Texto de la página:

........

Algunos simples números ayudan a entender esta nostalgia por el pasado que se fue. En el primer gobierno de CFK, el salario real creció un impactante 40%, aún con los efectos de la crisis internacional 2008-09 sobre la actividad y el empleo. El consumo lo hizo nada menos que 23%. El aumento del salario real en el segundo mandato fue de 10%, ya con una inflación que aceleraba (acumulando 170% en cuatro años). El consumo, a medida que aumentaban los precios, apenas creció 4 puntos entre 2011 y 2015. Era evidente que la velocidad del consumo y los salarios menguaba a medida que la inflación pisaba más fuerte.

Las condiciones globales también hicieron su aporte durante las épocas cristinistas; los términos del intercambio crecieron 30 puntos hasta 2011, para luego caer 9% en la segunda administración. En paralelo, la expansión significó una pérdida acumulada de u$s 45 mil millones de reservas internacionales en los dos períodos de CFK.

........

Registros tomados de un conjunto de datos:
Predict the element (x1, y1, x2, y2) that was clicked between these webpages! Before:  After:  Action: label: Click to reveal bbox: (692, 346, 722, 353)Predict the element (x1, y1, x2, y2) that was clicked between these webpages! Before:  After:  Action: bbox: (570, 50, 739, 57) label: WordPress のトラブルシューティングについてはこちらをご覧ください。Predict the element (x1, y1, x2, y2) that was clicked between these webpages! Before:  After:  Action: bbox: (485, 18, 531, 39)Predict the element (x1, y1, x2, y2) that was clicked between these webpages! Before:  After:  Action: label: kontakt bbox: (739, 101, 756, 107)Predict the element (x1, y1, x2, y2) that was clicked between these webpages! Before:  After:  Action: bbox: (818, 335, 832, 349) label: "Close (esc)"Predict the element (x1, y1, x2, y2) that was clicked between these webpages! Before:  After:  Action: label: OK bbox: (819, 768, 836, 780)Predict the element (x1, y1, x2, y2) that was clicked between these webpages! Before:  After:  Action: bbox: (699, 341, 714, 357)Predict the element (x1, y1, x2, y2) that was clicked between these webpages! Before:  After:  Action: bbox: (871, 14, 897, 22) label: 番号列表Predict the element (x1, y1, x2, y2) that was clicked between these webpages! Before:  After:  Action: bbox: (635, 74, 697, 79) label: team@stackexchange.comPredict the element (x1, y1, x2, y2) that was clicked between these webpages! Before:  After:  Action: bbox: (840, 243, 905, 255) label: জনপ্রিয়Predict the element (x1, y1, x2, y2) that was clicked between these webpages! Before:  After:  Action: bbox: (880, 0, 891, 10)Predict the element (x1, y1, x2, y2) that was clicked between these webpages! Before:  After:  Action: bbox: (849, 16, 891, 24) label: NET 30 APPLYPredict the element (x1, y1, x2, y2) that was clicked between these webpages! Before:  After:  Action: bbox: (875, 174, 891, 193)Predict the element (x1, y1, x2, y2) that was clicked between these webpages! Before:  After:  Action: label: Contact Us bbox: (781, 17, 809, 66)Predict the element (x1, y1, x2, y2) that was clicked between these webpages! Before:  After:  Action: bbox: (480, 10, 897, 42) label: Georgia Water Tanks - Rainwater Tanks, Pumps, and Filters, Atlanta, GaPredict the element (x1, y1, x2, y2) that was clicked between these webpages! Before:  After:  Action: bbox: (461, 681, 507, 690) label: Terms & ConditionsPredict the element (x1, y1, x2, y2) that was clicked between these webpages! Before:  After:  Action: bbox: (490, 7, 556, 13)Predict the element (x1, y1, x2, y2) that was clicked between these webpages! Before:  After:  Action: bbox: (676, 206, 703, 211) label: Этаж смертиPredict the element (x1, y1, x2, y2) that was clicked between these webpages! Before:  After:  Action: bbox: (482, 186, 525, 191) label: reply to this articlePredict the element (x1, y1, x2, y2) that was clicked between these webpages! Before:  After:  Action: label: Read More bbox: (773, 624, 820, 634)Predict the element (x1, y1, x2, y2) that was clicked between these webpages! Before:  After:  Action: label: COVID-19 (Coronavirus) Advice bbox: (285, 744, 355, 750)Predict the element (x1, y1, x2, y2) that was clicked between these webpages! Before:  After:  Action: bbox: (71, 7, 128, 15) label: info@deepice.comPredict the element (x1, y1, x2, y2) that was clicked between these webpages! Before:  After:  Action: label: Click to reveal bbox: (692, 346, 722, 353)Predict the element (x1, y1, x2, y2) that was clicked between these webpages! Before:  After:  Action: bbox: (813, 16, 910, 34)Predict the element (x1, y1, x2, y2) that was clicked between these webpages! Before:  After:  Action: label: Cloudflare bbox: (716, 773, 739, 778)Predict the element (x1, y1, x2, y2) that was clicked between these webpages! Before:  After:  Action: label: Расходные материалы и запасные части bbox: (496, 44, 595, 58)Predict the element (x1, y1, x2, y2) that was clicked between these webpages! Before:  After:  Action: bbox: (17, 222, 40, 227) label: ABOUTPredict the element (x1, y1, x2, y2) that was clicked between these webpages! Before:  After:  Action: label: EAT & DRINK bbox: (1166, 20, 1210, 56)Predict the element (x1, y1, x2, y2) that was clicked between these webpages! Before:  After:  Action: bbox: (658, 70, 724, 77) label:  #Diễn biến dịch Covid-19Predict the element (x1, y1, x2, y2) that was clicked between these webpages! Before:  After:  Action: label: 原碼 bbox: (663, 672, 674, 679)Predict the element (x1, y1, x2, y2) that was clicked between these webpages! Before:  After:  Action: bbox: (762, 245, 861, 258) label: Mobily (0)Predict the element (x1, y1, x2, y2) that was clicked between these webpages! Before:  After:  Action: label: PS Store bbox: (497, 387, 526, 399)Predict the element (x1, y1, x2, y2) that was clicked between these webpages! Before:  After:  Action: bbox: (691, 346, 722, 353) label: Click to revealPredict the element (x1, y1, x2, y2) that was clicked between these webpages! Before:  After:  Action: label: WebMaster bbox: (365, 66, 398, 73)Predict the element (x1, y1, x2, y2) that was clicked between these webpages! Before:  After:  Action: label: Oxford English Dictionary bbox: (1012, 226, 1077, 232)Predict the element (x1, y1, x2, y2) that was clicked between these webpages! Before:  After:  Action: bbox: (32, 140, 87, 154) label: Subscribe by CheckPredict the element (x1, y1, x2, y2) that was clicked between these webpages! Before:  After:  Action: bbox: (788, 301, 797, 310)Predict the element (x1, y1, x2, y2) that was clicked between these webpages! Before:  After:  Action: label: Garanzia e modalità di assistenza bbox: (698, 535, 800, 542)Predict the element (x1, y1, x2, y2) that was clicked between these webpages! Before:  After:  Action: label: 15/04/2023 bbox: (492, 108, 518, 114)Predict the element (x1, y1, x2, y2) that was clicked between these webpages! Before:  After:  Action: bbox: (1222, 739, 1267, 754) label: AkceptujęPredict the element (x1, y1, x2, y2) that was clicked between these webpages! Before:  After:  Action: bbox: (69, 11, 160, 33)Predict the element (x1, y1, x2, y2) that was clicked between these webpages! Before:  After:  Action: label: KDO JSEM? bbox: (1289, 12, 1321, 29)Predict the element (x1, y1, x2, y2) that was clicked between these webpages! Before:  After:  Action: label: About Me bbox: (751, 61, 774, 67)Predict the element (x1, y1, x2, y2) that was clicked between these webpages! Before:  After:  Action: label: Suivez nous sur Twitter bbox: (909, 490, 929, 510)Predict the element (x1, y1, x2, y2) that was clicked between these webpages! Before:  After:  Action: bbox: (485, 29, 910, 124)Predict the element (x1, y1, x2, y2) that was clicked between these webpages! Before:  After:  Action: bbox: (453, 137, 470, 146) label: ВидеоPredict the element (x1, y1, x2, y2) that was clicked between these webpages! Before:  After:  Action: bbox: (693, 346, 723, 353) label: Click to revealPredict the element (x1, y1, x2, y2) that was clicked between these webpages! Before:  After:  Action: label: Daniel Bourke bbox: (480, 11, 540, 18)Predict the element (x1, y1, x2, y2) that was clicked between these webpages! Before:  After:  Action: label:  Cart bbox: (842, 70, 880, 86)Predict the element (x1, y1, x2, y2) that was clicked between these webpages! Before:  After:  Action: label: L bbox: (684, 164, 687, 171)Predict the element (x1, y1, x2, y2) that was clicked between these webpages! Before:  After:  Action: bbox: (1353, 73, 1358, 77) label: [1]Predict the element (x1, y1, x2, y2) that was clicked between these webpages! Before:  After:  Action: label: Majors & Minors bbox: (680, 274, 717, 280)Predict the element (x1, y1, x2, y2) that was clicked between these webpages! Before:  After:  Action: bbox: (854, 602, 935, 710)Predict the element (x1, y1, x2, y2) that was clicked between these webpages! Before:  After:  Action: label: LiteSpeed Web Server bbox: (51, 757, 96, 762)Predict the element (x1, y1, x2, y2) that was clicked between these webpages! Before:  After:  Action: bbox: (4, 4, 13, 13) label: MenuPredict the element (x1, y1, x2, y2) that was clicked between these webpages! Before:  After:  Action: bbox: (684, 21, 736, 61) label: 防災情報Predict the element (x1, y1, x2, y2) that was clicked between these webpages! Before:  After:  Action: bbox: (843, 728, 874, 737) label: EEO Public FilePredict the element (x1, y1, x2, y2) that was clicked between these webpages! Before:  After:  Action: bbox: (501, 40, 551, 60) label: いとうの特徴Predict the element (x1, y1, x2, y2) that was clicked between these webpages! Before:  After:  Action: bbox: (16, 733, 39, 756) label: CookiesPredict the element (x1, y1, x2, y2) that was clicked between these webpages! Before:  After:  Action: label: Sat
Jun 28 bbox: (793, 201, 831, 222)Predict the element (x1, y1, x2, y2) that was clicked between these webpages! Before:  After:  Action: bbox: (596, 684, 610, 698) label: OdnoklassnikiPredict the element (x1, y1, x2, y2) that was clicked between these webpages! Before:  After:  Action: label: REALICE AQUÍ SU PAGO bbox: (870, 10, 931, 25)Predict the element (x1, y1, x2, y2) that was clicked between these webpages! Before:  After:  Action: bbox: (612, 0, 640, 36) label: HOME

........

Tarea: Retome el texto sobre la economía durante los gobiernos de CFK y continúelo a partir de su última oración. Las líneas son un material aparte del texto.

Respuesta del ejercicio:
Pero como decía Perón, la única verdad es la realidad. Nada de esto existe hoy. No hay condiciones objetivas para imaginar una recuperación salarial a velocidades cristinistas tras los impactos de las megadevaluaciones de 2018-19, de la aceleración inflacionaria posterior, de las reservas en rojo y de las reestructuraciones de deuda externa, tanto con bonistas privados como con el FMI. Los equilibrios fiscales y monetarios requeridos para estabilizar la macro aún están lejos de alcanzarse y al Banco Central le cuesta recuperar reservas aún con los términos del intercambio en niveles de 2012. Las tarifas, el corazón de la reducción del déficit comprometida con el Fondo, más tarde o más temprano comenzarán a descongelarse y la inflación ya no ronda los 25 puntos de 2015. Más que la duplica.

En estos simples datos radica el error de diagnóstico del cristinismo. El peligro de creer que existen márgenes de acción suficientes para una política económica expansiva que gane elecciones pasa por la profundización del abismo dentro del oficialismo y porque el aumento de la incertidumbre tensione la frágil condición macroeconómica.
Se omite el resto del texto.